PROBLEM REQUIREMENTS:
Recast all of the material below as a Markdown table with two columns, Row and Line. Give each line its own numbered row, and leave out blank lines.
________________
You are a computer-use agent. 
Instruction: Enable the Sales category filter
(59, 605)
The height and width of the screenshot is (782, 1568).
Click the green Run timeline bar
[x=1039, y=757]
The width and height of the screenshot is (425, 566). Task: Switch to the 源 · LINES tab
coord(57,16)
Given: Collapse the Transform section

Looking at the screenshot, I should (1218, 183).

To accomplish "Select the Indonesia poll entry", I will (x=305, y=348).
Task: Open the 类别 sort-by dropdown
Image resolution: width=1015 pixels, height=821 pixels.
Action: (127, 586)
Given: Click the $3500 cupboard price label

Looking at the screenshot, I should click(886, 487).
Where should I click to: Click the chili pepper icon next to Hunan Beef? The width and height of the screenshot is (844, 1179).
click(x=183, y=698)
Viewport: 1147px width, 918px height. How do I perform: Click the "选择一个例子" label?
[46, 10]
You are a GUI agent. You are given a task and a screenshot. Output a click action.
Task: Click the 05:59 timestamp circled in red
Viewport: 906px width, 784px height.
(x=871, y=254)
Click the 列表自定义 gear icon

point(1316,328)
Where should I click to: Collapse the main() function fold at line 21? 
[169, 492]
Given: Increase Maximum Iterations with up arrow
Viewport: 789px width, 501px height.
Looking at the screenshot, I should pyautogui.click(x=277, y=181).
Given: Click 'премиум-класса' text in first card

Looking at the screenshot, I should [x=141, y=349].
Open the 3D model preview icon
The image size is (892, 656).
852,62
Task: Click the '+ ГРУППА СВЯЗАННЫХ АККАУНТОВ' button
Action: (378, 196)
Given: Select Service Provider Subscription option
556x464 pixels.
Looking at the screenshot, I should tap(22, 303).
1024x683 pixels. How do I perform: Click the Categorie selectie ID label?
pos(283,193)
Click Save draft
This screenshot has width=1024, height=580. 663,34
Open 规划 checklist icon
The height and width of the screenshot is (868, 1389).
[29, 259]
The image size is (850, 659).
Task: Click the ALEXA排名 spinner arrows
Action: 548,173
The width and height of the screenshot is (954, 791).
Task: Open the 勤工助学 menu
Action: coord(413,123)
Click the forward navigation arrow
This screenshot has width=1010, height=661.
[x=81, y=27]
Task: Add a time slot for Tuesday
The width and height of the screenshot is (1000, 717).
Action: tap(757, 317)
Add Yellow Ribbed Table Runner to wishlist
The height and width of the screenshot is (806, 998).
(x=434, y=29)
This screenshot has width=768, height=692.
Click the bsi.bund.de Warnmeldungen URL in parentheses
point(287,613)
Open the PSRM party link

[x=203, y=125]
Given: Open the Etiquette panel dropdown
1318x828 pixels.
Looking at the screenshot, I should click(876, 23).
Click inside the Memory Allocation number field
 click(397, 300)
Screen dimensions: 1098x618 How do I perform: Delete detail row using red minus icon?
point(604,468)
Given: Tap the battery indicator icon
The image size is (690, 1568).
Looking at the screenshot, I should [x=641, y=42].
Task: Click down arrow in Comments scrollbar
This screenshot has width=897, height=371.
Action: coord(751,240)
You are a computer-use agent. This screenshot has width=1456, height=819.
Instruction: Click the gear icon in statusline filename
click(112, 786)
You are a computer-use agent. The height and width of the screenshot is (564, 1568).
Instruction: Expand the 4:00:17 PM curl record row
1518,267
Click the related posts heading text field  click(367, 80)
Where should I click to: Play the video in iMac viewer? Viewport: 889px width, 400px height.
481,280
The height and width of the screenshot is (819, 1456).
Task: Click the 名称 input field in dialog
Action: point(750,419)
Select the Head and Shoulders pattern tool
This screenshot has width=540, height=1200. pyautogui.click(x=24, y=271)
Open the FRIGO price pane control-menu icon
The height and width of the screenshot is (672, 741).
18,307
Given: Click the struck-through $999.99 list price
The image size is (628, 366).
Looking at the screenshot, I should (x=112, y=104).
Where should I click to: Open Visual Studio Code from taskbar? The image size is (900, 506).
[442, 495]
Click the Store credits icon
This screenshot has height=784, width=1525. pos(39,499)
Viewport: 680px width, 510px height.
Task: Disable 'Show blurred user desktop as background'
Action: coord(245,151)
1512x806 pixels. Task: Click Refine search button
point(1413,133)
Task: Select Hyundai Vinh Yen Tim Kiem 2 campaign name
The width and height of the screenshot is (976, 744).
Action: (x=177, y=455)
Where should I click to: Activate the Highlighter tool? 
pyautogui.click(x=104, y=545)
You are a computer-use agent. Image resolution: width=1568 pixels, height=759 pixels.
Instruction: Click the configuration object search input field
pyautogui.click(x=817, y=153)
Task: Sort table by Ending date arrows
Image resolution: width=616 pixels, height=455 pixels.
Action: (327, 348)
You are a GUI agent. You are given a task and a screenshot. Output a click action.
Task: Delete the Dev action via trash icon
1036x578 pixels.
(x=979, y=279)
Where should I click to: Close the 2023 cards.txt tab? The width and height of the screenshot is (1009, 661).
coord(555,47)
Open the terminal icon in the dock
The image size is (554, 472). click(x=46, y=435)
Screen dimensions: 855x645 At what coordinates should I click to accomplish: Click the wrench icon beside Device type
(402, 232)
________________
RESULT FOR THIS TASK:
| Row | Line |
|---|---|
| 1 | You are a computer-use agent.  |
| 2 | Instruction: Enable the Sales category filter |
| 3 | (59, 605) |
| 4 | The height and width of the screenshot is (782, 1568). |
| 5 | Click the green Run timeline bar |
| 6 | [x=1039, y=757] |
| 7 | The width and height of the screenshot is (425, 566). Task: Switch to the 源 · LINES tab |
| 8 | coord(57,16) |
| 9 | Given: Collapse the Transform section |
| 10 | Looking at the screenshot, I should (1218, 183). |
| 11 | To accomplish "Select the Indonesia poll entry", I will (x=305, y=348). |
| 12 | Task: Open the 类别 sort-by dropdown |
| 13 | Image resolution: width=1015 pixels, height=821 pixels. |
| 14 | Action: (127, 586) |
| 15 | Given: Click the $3500 cupboard price label |
| 16 | Looking at the screenshot, I should click(886, 487). |
| 17 | Where should I click to: Click the chili pepper icon next to Hunan Beef? The width and height of the screenshot is (844, 1179). |
| 18 | click(x=183, y=698) |
| 19 | Viewport: 1147px width, 918px height. How do I perform: Click the "选择一个例子" label? |
| 20 | [46, 10] |
| 21 | You are a GUI agent. You are given a task and a screenshot. Output a click action. |
| 22 | Task: Click the 05:59 timestamp circled in red |
| 23 | Viewport: 906px width, 784px height. |
| 24 | (x=871, y=254) |
| 25 | Click the 列表自定义 gear icon |
| 26 | point(1316,328) |
| 27 | Where should I click to: Collapse the main() function fold at line 21?  |
| 28 | [169, 492] |
| 29 | Given: Increase Maximum Iterations with up arrow |
| 30 | Viewport: 789px width, 501px height. |
| 31 | Looking at the screenshot, I should pyautogui.click(x=277, y=181). |
| 32 | Given: Click 'премиум-класса' text in first card |
| 33 | Looking at the screenshot, I should [x=141, y=349]. |
| 34 | Open the 3D model preview icon |
| 35 | The image size is (892, 656). |
| 36 | 852,62 |
| 37 | Task: Click the '+ ГРУППА СВЯЗАННЫХ АККАУНТОВ' button |
| 38 | Action: (378, 196) |
| 39 | Given: Select Service Provider Subscription option |
| 40 | 556x464 pixels. |
| 41 | Looking at the screenshot, I should tap(22, 303). |
| 42 | 1024x683 pixels. How do I perform: Click the Categorie selectie ID label? |
| 43 | pos(283,193) |
| 44 | Click Save draft |
| 45 | This screenshot has width=1024, height=580. 663,34 |
| 46 | Open 规划 checklist icon |
| 47 | The height and width of the screenshot is (868, 1389). |
| 48 | [29, 259] |
| 49 | The image size is (850, 659). |
| 50 | Task: Click the ALEXA排名 spinner arrows |
| 51 | Action: 548,173 |
| 52 | The width and height of the screenshot is (954, 791). |
| 53 | Task: Open the 勤工助学 menu |
| 54 | Action: coord(413,123) |
| 55 | Click the forward navigation arrow |
| 56 | This screenshot has width=1010, height=661. |
| 57 | [x=81, y=27] |
| 58 | Task: Add a time slot for Tuesday |
| 59 | The width and height of the screenshot is (1000, 717). |
| 60 | Action: tap(757, 317) |
| 61 | Add Yellow Ribbed Table Runner to wishlist |
| 62 | The height and width of the screenshot is (806, 998). |
| 63 | (x=434, y=29) |
| 64 | This screenshot has width=768, height=692. |
| 65 | Click the bsi.bund.de Warnmeldungen URL in parentheses |
| 66 | point(287,613) |
| 67 | Open the PSRM party link |
| 68 | [x=203, y=125] |
| 69 | Given: Open the Etiquette panel dropdown |
| 70 | 1318x828 pixels. |
| 71 | Looking at the screenshot, I should click(876, 23). |
| 72 | Click inside the Memory Allocation number field |
| 73 |  click(397, 300) |
| 74 | Screen dimensions: 1098x618 How do I perform: Delete detail row using red minus icon? |
| 75 | point(604,468) |
| 76 | Given: Tap the battery indicator icon |
| 77 | The image size is (690, 1568). |
| 78 | Looking at the screenshot, I should [x=641, y=42]. |
| 79 | Task: Click down arrow in Comments scrollbar |
| 80 | This screenshot has width=897, height=371. |
| 81 | Action: coord(751,240) |
| 82 | You are a computer-use agent. This screenshot has width=1456, height=819. |
| 83 | Instruction: Click the gear icon in statusline filename |
| 84 | click(112, 786) |
| 85 | You are a computer-use agent. The height and width of the screenshot is (564, 1568). |
| 86 | Instruction: Expand the 4:00:17 PM curl record row |
| 87 | 1518,267 |
| 88 | Click the related posts heading text field  click(367, 80) |
| 89 | Where should I click to: Play the video in iMac viewer? Viewport: 889px width, 400px height. |
| 90 | 481,280 |
| 91 | The height and width of the screenshot is (819, 1456). |
| 92 | Task: Click the 名称 input field in dialog |
| 93 | Action: point(750,419) |
| 94 | Select the Head and Shoulders pattern tool |
| 95 | This screenshot has width=540, height=1200. pyautogui.click(x=24, y=271) |
| 96 | Open the FRIGO price pane control-menu icon |
| 97 | The height and width of the screenshot is (672, 741). |
| 98 | 18,307 |
| 99 | Given: Click the struck-through $999.99 list price |
| 100 | The image size is (628, 366). |
| 101 | Looking at the screenshot, I should (x=112, y=104). |
| 102 | Where should I click to: Open Visual Studio Code from taskbar? The image size is (900, 506). |
| 103 | [442, 495] |
| 104 | Click the Store credits icon |
| 105 | This screenshot has height=784, width=1525. pos(39,499) |
| 106 | Viewport: 680px width, 510px height. |
| 107 | Task: Disable 'Show blurred user desktop as background' |
| 108 | Action: coord(245,151) |
| 109 | 1512x806 pixels. Task: Click Refine search button |
| 110 | point(1413,133) |
| 111 | Task: Select Hyundai Vinh Yen Tim Kiem 2 campaign name |
| 112 | The width and height of the screenshot is (976, 744). |
| 113 | Action: (x=177, y=455) |
| 114 | Where should I click to: Activate the Highlighter tool?  |
| 115 | pyautogui.click(x=104, y=545) |
| 116 | You are a computer-use agent. Image resolution: width=1568 pixels, height=759 pixels. |
| 117 | Instruction: Click the configuration object search input field |
| 118 | pyautogui.click(x=817, y=153) |
| 119 | Task: Sort table by Ending date arrows |
| 120 | Image resolution: width=616 pixels, height=455 pixels. |
| 121 | Action: (327, 348) |
| 122 | You are a GUI agent. You are given a task and a screenshot. Output a click action. |
| 123 | Task: Delete the Dev action via trash icon |
| 124 | 1036x578 pixels. |
| 125 | (x=979, y=279) |
| 126 | Where should I click to: Close the 2023 cards.txt tab? The width and height of the screenshot is (1009, 661). |
| 127 | coord(555,47) |
| 128 | Open the terminal icon in the dock |
| 129 | The image size is (554, 472). click(x=46, y=435) |
| 130 | Screen dimensions: 855x645 At what coordinates should I click to accomplish: Click the wrench icon beside Device type |
| 131 | (402, 232) |